Text shown:
┌────────
Monday, May 4, 2009

Nowadays everyone makes films

Something about the films of Adrei Tarkovsky makes you think he was a white haired man when he shot them. Every one seems like the last statement of ancient mystic, and yet he made films for decades. Watching these old clips of Tarkovsky today, you see a handsome fellow, never mind his similarity to the deposed governor of Illinois.

The first Tarkovsky film I ever saw was Sacrifice, during the 1980s in a cold, wet German university, where we all smoked and worried about nuclear war.

http://www.youtube.com/watch?v=TRBIJR1d5mc&feature=related

What language barriers there were for a Russian to direct Swedish actors. A nice lady translates, and Tarkovsky breaks into English with a slip into French. The slow tracking shots of Sacrifice are here filled with a Babel of directions, “My right or yours?” “Right for the camera, left for you.” The set is as noisy as a kindergarten or a construction site, and yet the film is hauntingly silent. All sorts of chatter ‘til everyone agrees to have lunch after this shot. The exquisitely subtle movement of the camera on the screen is shown here to have been set up with Tarkovsky riding like a boy on a choo-choo train.

http://www.youtube.com/watch?v=1c8TPVib-Kw&NR=1

What a contrast between the happy play of shooting in the Nordic sun and the film’s on screen apocalyptic tone. Another reason to delight, and to take another look. These documentary snippets make you rethink existentialism, like when you first heard that Kafka thought his stories were comical.
└────────
Required actions:
a: From the post about Tarkovsky, reproduce everything from "Monday, May 4, 2009" down to "governor of Illinois.".
b: List every adjective of nationality or region that appears in the post about Tarkovsky.

Excerpted data:
┌────────
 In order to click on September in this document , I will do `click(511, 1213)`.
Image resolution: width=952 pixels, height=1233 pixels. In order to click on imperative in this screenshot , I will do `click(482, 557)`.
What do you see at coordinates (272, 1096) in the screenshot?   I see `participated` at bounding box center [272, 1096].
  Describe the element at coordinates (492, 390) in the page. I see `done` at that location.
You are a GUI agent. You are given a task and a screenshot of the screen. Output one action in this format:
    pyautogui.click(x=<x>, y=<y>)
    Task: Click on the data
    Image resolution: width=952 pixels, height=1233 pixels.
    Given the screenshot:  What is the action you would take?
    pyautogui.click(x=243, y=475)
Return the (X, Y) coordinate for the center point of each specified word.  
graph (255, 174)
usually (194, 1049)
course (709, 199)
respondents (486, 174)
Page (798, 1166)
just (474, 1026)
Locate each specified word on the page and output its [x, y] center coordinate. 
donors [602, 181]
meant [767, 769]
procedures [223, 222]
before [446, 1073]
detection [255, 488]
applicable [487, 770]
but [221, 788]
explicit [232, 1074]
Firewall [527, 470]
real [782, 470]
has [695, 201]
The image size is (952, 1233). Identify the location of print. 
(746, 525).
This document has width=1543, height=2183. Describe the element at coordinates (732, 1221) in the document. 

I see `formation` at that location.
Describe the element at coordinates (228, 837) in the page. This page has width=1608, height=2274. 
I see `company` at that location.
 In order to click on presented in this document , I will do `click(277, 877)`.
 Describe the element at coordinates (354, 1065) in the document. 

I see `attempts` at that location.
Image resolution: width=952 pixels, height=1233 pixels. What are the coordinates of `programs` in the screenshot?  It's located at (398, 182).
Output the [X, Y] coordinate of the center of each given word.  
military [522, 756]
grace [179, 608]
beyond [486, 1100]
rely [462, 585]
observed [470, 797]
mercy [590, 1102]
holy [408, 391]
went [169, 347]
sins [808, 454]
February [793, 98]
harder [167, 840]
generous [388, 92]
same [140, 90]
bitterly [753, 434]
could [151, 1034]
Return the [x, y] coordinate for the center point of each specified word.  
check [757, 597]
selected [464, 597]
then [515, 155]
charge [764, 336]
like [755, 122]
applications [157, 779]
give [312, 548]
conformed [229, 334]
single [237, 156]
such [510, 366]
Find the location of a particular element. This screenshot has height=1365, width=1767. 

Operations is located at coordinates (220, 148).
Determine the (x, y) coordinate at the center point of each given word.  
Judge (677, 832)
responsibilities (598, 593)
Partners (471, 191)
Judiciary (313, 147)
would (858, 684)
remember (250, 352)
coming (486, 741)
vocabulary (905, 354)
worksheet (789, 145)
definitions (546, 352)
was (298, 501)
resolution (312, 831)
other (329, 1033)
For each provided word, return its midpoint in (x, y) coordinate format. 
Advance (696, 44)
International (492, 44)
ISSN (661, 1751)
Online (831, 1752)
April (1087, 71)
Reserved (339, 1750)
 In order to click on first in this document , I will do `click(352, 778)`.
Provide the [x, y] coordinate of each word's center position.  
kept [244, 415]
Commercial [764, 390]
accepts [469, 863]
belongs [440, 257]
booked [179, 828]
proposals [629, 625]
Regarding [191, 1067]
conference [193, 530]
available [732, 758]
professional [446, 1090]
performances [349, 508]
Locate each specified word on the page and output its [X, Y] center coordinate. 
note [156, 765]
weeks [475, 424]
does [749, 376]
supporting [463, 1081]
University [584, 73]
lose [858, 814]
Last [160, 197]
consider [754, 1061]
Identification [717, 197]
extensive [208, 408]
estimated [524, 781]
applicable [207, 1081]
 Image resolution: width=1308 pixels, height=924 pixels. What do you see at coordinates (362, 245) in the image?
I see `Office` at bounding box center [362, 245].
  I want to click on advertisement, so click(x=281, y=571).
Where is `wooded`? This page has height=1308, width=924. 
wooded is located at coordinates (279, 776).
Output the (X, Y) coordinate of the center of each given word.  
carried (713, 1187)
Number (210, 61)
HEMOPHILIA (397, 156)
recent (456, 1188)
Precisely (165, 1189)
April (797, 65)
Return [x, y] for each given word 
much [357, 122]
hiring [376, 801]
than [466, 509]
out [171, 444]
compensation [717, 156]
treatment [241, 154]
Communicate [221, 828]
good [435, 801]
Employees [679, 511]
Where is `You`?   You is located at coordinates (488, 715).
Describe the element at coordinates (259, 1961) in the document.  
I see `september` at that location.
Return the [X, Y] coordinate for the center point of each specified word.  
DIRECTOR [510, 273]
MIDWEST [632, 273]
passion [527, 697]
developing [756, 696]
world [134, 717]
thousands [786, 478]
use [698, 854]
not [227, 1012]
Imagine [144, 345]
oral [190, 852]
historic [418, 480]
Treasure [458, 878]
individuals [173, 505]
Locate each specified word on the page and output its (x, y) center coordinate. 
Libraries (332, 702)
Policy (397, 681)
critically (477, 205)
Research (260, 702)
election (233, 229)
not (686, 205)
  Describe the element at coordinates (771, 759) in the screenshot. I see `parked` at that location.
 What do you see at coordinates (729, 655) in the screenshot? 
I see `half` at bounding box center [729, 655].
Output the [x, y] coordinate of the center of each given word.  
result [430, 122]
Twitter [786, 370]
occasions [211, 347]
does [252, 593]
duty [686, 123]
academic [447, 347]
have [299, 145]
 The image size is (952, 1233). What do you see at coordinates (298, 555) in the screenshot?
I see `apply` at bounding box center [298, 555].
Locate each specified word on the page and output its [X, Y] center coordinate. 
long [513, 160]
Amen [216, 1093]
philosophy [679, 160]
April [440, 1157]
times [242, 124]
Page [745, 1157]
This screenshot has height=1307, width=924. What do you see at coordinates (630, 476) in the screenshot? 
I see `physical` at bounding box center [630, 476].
└────────
Answers to this exercise:
a:
Monday, May 4, 2009

Nowadays everyone makes films

Something about the films of Adrei Tarkovsky makes you think he was a white haired man when he shot them. Every one seems like the last statement of ancient mystic, and yet he made films for decades. Watching these old clips of Tarkovsky today, you see a handsome fellow, never mind his similarity to the deposed governor of Illinois.

b: German, Russian, Swedish, Nordic